A male Hemba Niemba sculpture, Zaire, From the early to mid 20th Century.
“At the Metropolitan Museum of Art, New York in 2011, an impressive statue stood as the centerpiece of a display of Hemba ancestor figures in the landmark exhibition Heroic Africans: Legendary Leaders, Iconic Sculptures. In the accompanying exhibition catalogue, Alisa LaGamma described the sculpture as possessing “quiet power, impressive for its considerable scale.” Among the Hemba, the family relationship transcended death in an eternal bond.
Niembo style from the Southern Hemba country part. François Neyt calls these sculptures “irrefutable genealogical markers”, but it is rare for the name of the venerated ancestor to remain known.
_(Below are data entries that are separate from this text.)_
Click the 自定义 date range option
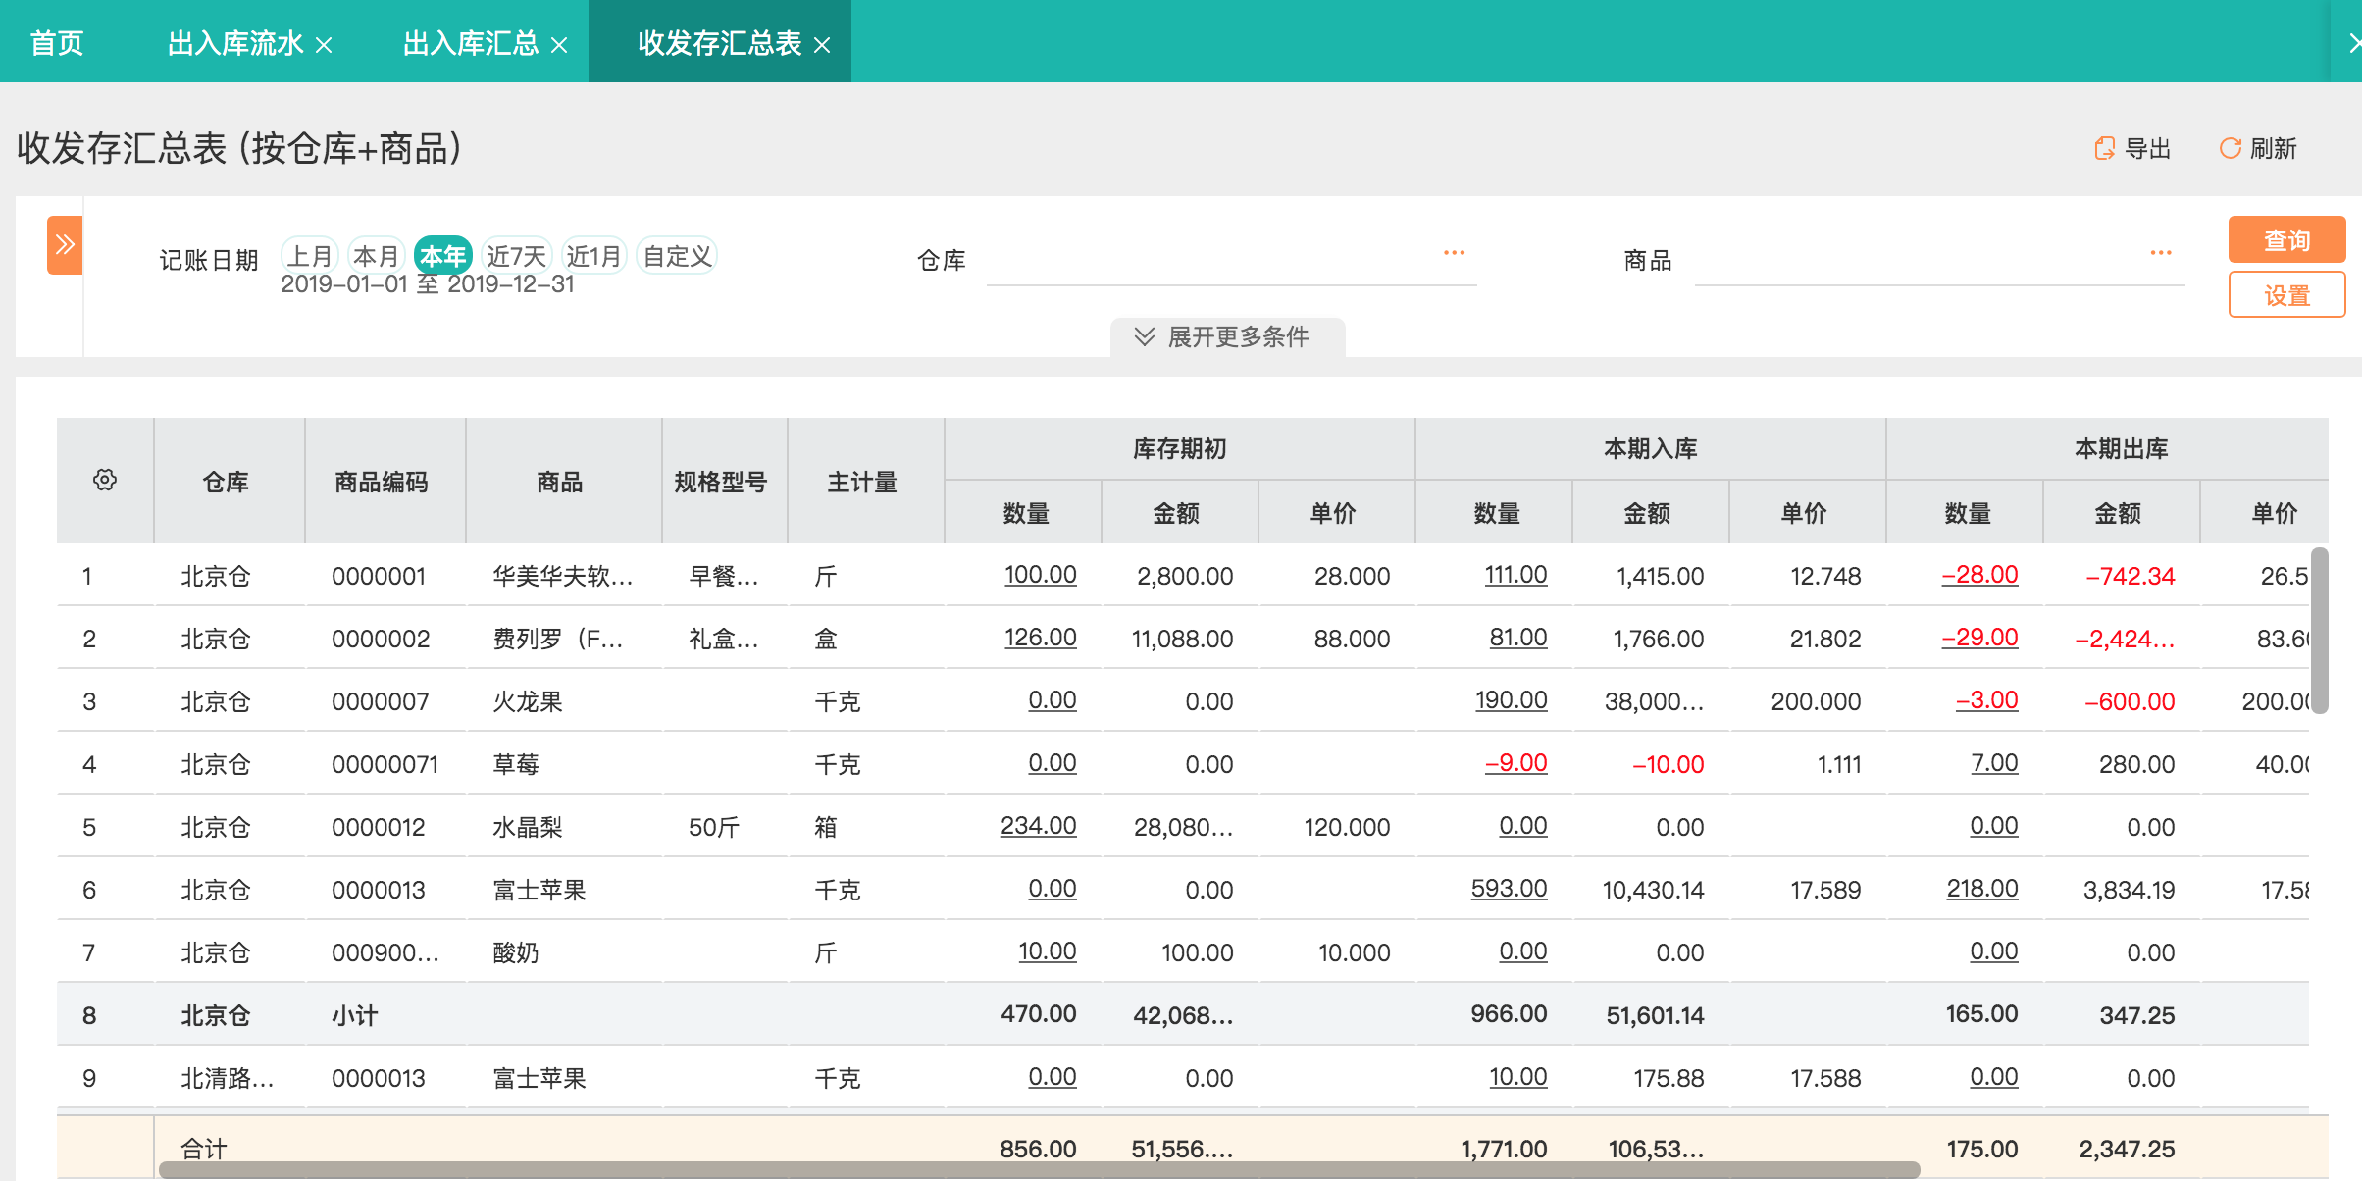Image resolution: width=2362 pixels, height=1181 pixels. coord(678,256)
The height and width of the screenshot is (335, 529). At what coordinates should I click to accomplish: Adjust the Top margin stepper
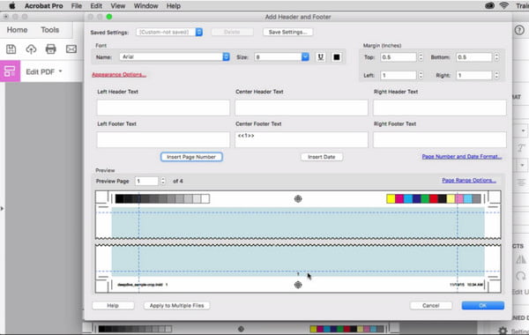pos(421,57)
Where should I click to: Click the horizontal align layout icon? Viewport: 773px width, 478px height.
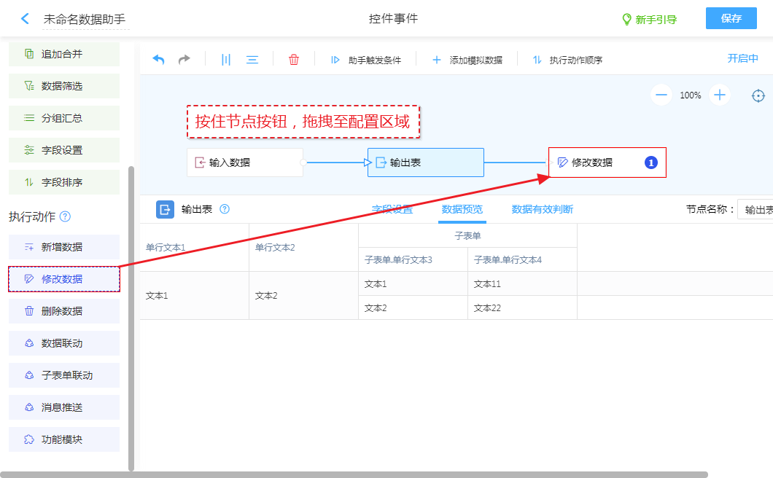252,60
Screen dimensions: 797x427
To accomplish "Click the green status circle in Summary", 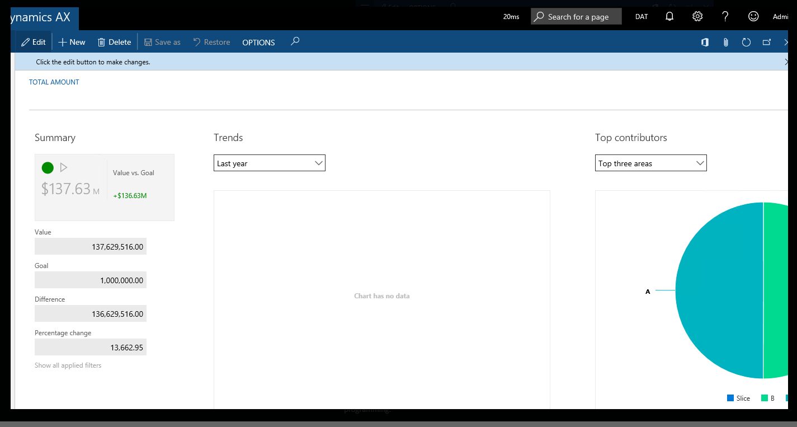I will (47, 167).
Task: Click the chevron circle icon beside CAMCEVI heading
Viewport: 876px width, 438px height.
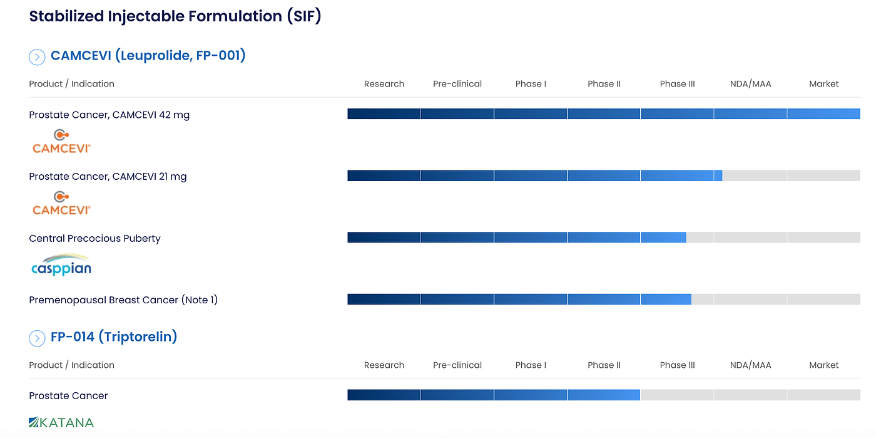Action: coord(37,57)
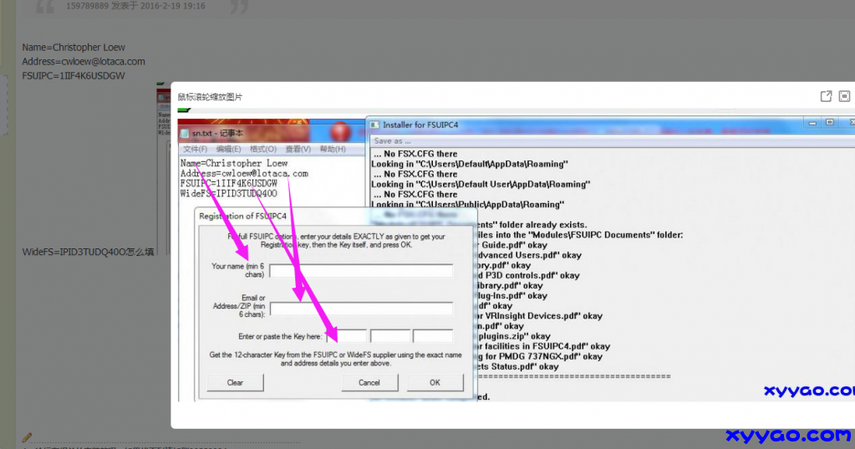
Task: Open the 编辑(E) menu in Notepad
Action: [x=228, y=149]
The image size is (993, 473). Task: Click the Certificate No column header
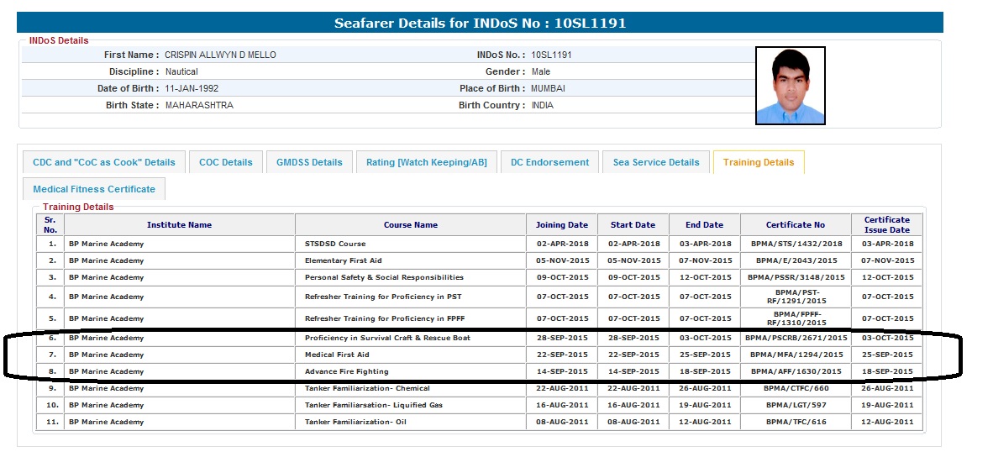tap(795, 225)
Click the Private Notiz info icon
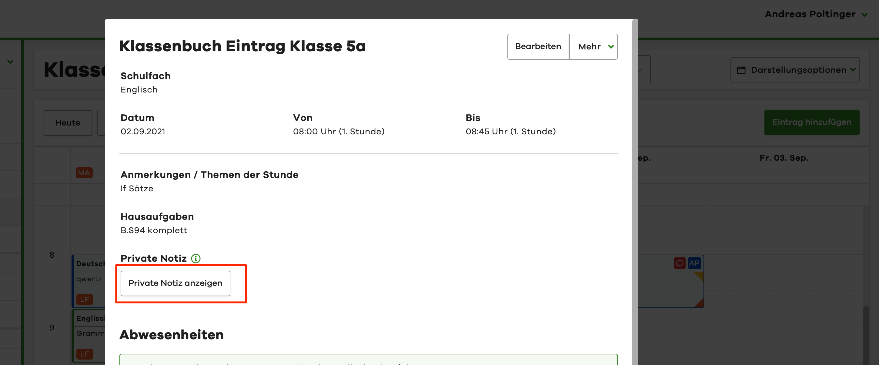The image size is (879, 365). pyautogui.click(x=196, y=258)
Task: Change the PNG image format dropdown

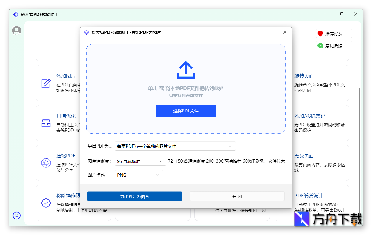Action: 139,175
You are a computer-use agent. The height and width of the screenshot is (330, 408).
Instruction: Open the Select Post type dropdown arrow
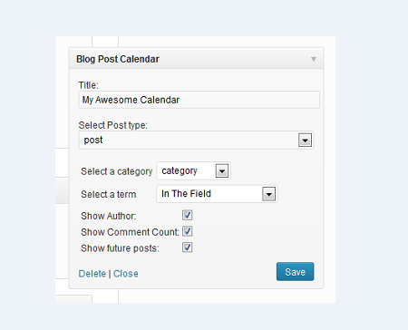click(x=305, y=141)
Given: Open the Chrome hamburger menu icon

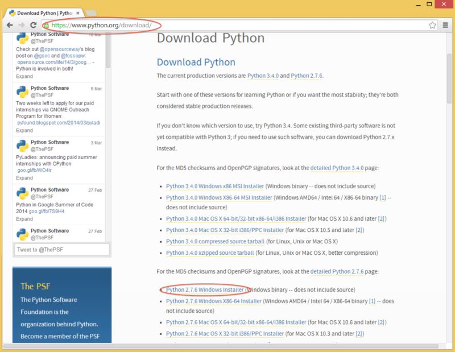Looking at the screenshot, I should 445,25.
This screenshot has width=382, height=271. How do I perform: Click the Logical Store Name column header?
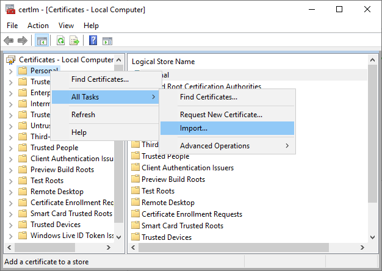[x=164, y=62]
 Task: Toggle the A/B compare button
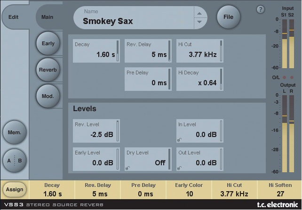coord(14,161)
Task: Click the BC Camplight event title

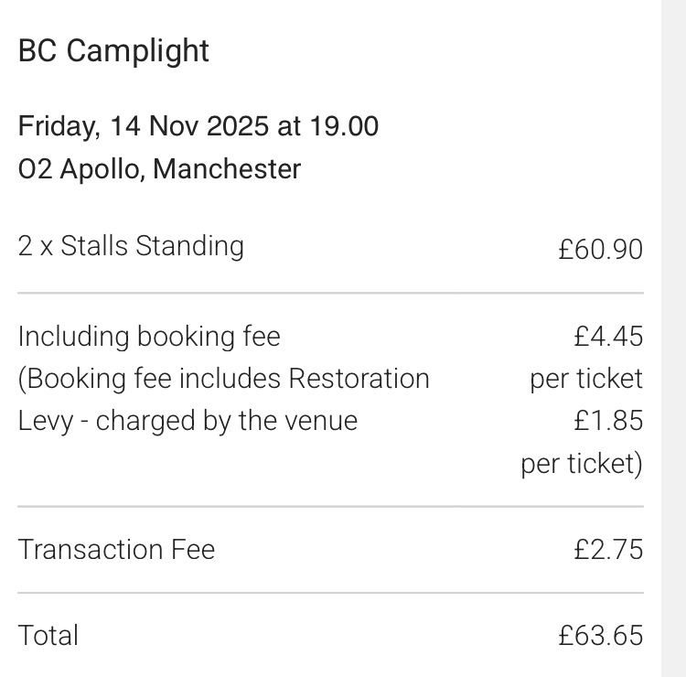Action: click(113, 51)
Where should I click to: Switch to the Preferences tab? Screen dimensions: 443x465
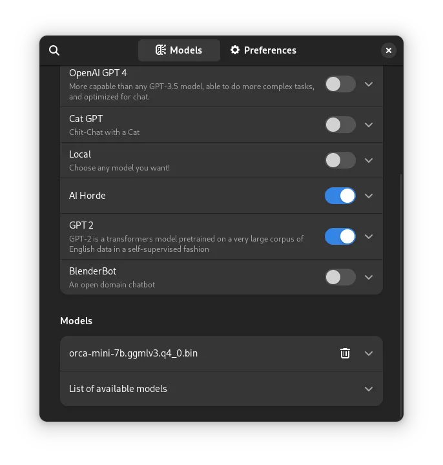[x=263, y=50]
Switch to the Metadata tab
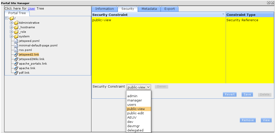 [149, 9]
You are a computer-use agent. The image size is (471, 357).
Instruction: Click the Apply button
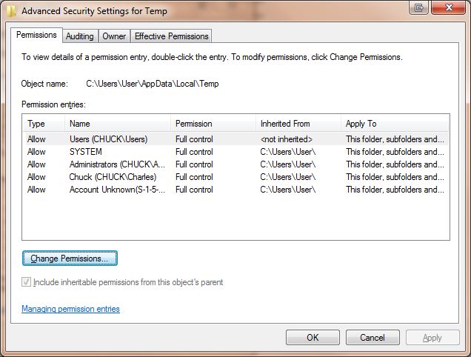432,338
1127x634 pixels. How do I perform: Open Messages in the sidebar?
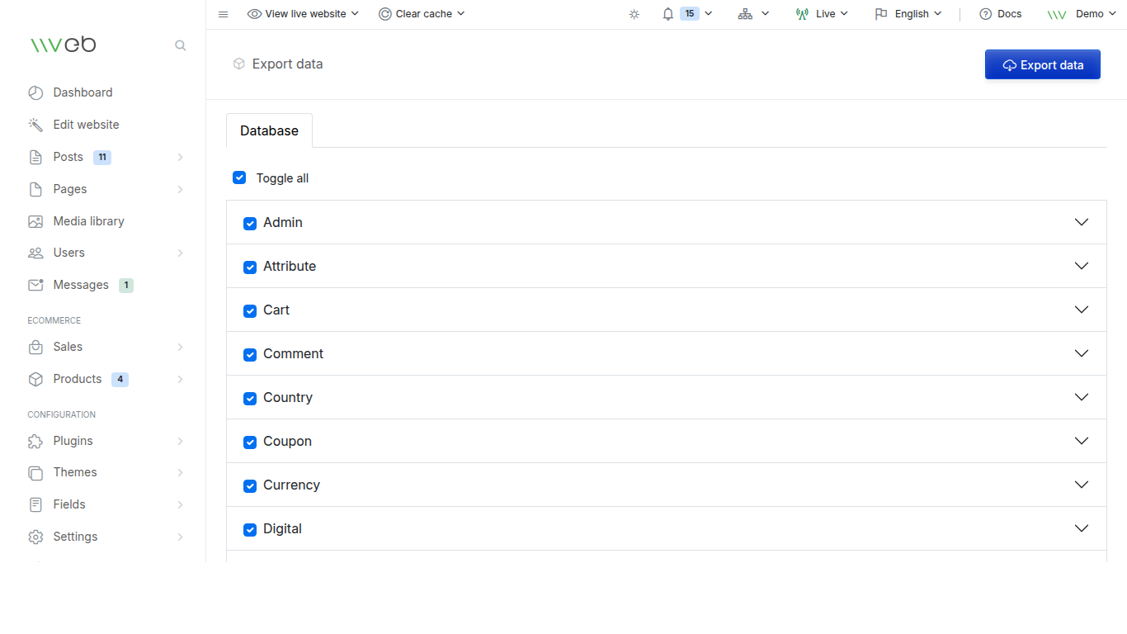pos(81,285)
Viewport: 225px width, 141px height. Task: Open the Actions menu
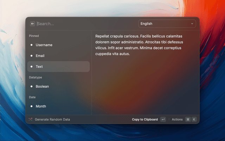(177, 119)
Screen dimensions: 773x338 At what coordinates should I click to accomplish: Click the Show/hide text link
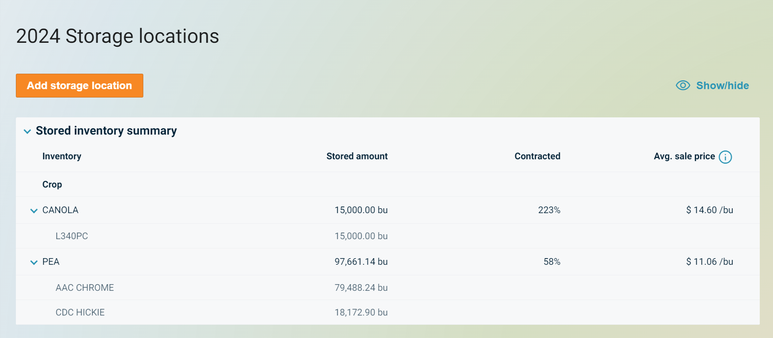point(722,86)
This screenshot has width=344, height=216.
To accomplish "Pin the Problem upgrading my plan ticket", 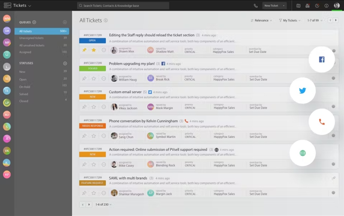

When this monumental and elegiac sculpture was collected its name was recorded as Kalala Lea, “a celebrated ancestral leader of the Kitunga clan from a village north of Mbulula.”
Although the Hemba artist would follow certain accepted canons of representation, each sculpture is highly individualized, with the head, and particularly the face, the source of distinction, rather than the posture or body. Looking at Kalala Lea one feels the presence and vigilance of the ancestor whose spirit is enshrined in this sublime sculpture.
The Big ones are made to protect a village, the medium sized ones like these ( 27 cm) to protect a family, the smaller ones are made to protect individuals.” David Norden.